[PROVIDED TEXT]
::::
Introducing architecture variants

mobilio|4 months ago

Announce was here: https://discourse.ubuntu.com/t/introducing-architecture-vari...

and key point: "Previous benchmarks we have run (where we rebuilt the entire archive for x86-64-v3 57) show that most packages show a slight (around 1%) performance improvement and some packages, mostly those that are somewhat numerical in nature, improve more than that."

ninkendo|4 months ago

> show that most packages show a slight (around 1%) performance improvement

This takes me back to arguing with Gentoo users 20 years ago who insisted that compiling everything from source for their machine made everything faster.

The consensus at the time was basically "theoretically, it's possible, but in practice, gcc isn't really doing much with the extra instructions anyway".

Then there's stuff like glibc which has custom assembly versions of things like memcpy/etc, and selects from them at startup. I'm not really sure if that was common 20 years ago but it is now.

It's cool that after 20 years we can finally start using the newer instructions in binary packages, but it definitely seems to not matter all that much, still.

juujian|4 months ago

Are there any use cases where that 1% is worth any hassle whatsoever?

dang|4 months ago

Thanks - we've merged the comments from https://news.ycombinator.com/item?id=45772579 into this thread, which had that original source.
::::
[AIM]
Please reproduce the passage of the thread on architecture variants between "Then there's stuff" and "any hassle whatsoever?", inclusive. These records were gathered from a separate source.

Collected data:
::::
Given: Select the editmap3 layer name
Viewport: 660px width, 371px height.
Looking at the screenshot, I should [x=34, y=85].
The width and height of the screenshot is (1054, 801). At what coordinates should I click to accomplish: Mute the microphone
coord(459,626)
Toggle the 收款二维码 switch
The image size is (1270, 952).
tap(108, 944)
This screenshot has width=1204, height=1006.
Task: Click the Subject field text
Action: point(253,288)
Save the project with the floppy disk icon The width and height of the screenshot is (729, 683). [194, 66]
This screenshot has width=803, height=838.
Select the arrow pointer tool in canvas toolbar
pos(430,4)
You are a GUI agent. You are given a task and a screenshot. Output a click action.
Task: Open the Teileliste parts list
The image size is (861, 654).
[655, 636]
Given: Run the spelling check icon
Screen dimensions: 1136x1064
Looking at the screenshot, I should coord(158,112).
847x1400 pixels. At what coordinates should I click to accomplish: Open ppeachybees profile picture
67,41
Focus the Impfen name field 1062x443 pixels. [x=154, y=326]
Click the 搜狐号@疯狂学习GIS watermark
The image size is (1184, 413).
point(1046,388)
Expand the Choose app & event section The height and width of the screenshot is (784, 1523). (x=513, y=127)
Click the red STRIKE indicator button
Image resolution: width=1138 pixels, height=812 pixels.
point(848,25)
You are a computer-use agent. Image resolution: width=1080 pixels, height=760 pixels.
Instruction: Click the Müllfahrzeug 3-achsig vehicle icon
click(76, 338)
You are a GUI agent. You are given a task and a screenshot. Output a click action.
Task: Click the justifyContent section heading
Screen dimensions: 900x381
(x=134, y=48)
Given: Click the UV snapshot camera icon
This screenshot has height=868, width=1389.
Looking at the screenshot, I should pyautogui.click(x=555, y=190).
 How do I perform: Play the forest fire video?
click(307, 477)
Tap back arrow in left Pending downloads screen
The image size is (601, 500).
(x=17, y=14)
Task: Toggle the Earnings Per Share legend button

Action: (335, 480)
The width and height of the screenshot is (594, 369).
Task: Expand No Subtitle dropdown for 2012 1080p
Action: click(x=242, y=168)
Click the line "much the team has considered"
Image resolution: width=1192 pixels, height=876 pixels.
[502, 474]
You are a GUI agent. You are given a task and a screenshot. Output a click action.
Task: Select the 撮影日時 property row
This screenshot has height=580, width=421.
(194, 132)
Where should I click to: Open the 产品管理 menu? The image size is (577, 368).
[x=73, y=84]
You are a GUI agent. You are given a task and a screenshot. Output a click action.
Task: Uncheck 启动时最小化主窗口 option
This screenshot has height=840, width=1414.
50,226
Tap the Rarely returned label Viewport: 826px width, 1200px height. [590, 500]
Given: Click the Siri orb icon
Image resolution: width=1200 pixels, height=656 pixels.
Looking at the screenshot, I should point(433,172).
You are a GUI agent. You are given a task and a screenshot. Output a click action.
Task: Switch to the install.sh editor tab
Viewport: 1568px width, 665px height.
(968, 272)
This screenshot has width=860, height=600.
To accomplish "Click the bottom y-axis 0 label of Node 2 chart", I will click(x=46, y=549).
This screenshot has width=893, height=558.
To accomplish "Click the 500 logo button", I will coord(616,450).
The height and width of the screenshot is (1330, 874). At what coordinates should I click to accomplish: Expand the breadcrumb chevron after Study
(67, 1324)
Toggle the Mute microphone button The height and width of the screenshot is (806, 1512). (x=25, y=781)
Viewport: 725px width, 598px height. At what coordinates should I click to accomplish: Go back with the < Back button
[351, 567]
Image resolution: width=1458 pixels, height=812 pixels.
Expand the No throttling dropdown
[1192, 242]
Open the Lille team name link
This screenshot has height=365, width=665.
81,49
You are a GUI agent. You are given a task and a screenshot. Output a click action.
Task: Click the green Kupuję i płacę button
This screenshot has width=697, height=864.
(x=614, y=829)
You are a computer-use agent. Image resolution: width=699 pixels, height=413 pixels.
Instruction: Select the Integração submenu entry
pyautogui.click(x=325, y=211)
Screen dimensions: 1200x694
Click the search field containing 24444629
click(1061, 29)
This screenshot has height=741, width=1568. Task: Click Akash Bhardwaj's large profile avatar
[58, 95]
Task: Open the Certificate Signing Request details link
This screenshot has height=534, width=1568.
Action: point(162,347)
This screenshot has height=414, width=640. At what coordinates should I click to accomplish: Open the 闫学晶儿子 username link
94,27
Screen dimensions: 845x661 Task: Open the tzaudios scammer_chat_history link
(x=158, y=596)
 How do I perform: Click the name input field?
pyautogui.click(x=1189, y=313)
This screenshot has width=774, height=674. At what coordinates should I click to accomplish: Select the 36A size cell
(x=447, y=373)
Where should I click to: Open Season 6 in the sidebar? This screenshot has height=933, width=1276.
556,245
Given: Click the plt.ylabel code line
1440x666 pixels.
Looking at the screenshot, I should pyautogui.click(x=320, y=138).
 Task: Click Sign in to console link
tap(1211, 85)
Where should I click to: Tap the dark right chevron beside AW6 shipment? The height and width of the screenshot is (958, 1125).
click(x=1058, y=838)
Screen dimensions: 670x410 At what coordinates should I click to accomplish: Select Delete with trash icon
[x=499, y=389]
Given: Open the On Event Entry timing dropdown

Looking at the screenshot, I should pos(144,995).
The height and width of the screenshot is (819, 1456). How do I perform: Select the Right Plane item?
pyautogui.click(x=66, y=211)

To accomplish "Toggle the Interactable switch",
::::
[RESPONSE TO THIS EXERCISE]
Then there's stuff like glibc which has custom assembly versions of things like memcpy/etc, and selects from them at startup. I'm not really sure if that was common 20 years ago but it is now.

It's cool that after 20 years we can finally start using the newer instructions in binary packages, but it definitely seems to not matter all that much, still.

juujian|4 months ago

Are there any use cases where that 1% is worth any hassle whatsoever?